Stored items

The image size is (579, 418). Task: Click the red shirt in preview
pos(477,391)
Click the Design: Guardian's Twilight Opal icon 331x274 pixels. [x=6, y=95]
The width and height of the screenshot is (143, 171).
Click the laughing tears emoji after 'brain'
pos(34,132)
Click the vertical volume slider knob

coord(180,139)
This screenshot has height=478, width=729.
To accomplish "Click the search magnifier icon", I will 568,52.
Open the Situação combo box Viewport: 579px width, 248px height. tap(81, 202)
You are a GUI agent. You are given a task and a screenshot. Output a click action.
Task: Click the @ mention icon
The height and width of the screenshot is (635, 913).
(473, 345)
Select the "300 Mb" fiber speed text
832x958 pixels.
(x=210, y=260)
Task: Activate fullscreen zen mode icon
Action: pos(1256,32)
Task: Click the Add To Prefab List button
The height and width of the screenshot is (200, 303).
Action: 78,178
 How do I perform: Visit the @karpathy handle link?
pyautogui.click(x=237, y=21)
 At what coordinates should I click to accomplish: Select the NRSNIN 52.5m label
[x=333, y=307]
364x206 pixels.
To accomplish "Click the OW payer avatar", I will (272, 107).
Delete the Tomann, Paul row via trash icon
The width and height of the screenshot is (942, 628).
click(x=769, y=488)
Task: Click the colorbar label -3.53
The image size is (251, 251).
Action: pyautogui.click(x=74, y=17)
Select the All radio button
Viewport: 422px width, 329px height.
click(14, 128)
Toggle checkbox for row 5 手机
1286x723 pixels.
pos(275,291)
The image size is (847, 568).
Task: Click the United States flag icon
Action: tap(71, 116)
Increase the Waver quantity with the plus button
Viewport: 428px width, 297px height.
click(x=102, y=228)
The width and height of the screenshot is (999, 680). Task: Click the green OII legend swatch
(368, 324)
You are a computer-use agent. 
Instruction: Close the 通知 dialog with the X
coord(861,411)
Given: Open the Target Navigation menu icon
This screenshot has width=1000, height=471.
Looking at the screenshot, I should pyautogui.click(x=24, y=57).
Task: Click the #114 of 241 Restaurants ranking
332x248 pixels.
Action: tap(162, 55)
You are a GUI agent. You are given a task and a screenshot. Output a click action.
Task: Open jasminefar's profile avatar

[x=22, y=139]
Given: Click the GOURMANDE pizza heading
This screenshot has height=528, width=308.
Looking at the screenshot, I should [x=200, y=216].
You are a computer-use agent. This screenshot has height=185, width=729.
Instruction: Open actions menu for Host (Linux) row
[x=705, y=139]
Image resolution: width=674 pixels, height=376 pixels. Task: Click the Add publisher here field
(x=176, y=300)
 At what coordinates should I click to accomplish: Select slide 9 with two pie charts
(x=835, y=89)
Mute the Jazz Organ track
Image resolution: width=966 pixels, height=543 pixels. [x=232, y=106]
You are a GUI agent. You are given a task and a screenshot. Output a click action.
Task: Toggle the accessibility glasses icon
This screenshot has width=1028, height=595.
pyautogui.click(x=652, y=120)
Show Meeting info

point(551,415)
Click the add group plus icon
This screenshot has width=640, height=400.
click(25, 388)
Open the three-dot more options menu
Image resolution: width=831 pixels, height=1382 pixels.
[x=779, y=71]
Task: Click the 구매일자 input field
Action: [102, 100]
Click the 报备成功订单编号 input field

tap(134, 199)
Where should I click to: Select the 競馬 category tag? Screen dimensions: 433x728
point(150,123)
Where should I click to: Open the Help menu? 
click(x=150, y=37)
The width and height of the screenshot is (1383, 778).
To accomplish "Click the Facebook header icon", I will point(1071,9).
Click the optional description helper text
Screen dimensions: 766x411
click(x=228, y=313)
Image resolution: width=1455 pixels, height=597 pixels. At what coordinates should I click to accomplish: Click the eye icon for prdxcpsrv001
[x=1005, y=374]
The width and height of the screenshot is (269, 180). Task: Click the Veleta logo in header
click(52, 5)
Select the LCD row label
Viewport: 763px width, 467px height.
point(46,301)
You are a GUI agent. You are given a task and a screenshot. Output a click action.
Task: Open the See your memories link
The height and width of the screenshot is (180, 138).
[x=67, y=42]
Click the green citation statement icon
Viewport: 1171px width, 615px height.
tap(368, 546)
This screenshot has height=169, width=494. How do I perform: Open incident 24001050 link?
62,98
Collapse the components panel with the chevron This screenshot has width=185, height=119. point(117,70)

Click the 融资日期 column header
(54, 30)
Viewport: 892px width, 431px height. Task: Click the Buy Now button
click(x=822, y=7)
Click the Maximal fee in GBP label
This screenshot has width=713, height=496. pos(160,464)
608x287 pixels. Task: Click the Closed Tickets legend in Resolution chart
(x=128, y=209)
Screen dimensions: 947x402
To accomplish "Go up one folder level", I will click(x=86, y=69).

**To do:** Exactly as they appear above, transcribe the records in full.

**Final answer:**
The image size is (579, 418). Task: Click the red shirt in preview
pos(477,391)
Click the Design: Guardian's Twilight Opal icon 331x274 pixels. [x=6, y=95]
The width and height of the screenshot is (143, 171).
Click the laughing tears emoji after 'brain'
pos(34,132)
Click the vertical volume slider knob

coord(180,139)
This screenshot has height=478, width=729.
To accomplish "Click the search magnifier icon", I will 568,52.
Open the Situação combo box Viewport: 579px width, 248px height. tap(81, 202)
You are a GUI agent. You are given a task and a screenshot. Output a click action.
Task: Click the @ mention icon
The height and width of the screenshot is (635, 913).
(473, 345)
Select the "300 Mb" fiber speed text
832x958 pixels.
(x=210, y=260)
Task: Activate fullscreen zen mode icon
Action: pos(1256,32)
Task: Click the Add To Prefab List button
The height and width of the screenshot is (200, 303).
Action: 78,178
 How do I perform: Visit the @karpathy handle link?
pyautogui.click(x=237, y=21)
 At what coordinates should I click to accomplish: Select the NRSNIN 52.5m label
[x=333, y=307]
364x206 pixels.
To accomplish "Click the OW payer avatar", I will (272, 107).
Delete the Tomann, Paul row via trash icon
The width and height of the screenshot is (942, 628).
click(x=769, y=488)
Task: Click the colorbar label -3.53
The image size is (251, 251).
Action: pyautogui.click(x=74, y=17)
Select the All radio button
Viewport: 422px width, 329px height.
click(14, 128)
Toggle checkbox for row 5 手机
1286x723 pixels.
pos(275,291)
The image size is (847, 568).
Task: Click the United States flag icon
Action: tap(71, 116)
Increase the Waver quantity with the plus button
Viewport: 428px width, 297px height.
click(x=102, y=228)
The width and height of the screenshot is (999, 680). Task: Click the green OII legend swatch
(368, 324)
You are a computer-use agent. 
Instruction: Close the 通知 dialog with the X
coord(861,411)
Given: Open the Target Navigation menu icon
This screenshot has width=1000, height=471.
Looking at the screenshot, I should pyautogui.click(x=24, y=57).
Task: Click the #114 of 241 Restaurants ranking
332x248 pixels.
Action: tap(162, 55)
You are a GUI agent. You are given a task and a screenshot. Output a click action.
Task: Open jasminefar's profile avatar

[x=22, y=139]
Given: Click the GOURMANDE pizza heading
This screenshot has height=528, width=308.
Looking at the screenshot, I should [x=200, y=216].
You are a computer-use agent. This screenshot has height=185, width=729.
Instruction: Open actions menu for Host (Linux) row
[x=705, y=139]
Image resolution: width=674 pixels, height=376 pixels. Task: Click the Add publisher here field
(x=176, y=300)
 At what coordinates should I click to accomplish: Select slide 9 with two pie charts
(x=835, y=89)
Mute the Jazz Organ track
Image resolution: width=966 pixels, height=543 pixels. [x=232, y=106]
You are a GUI agent. You are given a task and a screenshot. Output a click action.
Task: Toggle the accessibility glasses icon
This screenshot has width=1028, height=595.
pyautogui.click(x=652, y=120)
Show Meeting info

point(551,415)
Click the add group plus icon
This screenshot has width=640, height=400.
click(25, 388)
Open the three-dot more options menu
Image resolution: width=831 pixels, height=1382 pixels.
[x=779, y=71]
Task: Click the 구매일자 input field
Action: [102, 100]
Click the 报备成功订单编号 input field

tap(134, 199)
Where should I click to: Select the 競馬 category tag? Screen dimensions: 433x728
point(150,123)
Where should I click to: Open the Help menu? 
click(x=150, y=37)
The width and height of the screenshot is (1383, 778).
To accomplish "Click the Facebook header icon", I will point(1071,9).
Click the optional description helper text
Screen dimensions: 766x411
click(x=228, y=313)
Image resolution: width=1455 pixels, height=597 pixels. At what coordinates should I click to accomplish: Click the eye icon for prdxcpsrv001
[x=1005, y=374]
The width and height of the screenshot is (269, 180). Task: Click the Veleta logo in header
click(52, 5)
Select the LCD row label
Viewport: 763px width, 467px height.
point(46,301)
You are a GUI agent. You are given a task and a screenshot. Output a click action.
Task: Open the See your memories link
The height and width of the screenshot is (180, 138).
[x=67, y=42]
Click the green citation statement icon
Viewport: 1171px width, 615px height.
tap(368, 546)
This screenshot has height=169, width=494. How do I perform: Open incident 24001050 link?
62,98
Collapse the components panel with the chevron This screenshot has width=185, height=119. point(117,70)

Click the 融资日期 column header
(54, 30)
Viewport: 892px width, 431px height. Task: Click the Buy Now button
click(x=822, y=7)
Click the Maximal fee in GBP label
This screenshot has width=713, height=496. pos(160,464)
608x287 pixels. Task: Click the Closed Tickets legend in Resolution chart
(x=128, y=209)
Screen dimensions: 947x402
To accomplish "Go up one folder level", I will click(x=86, y=69).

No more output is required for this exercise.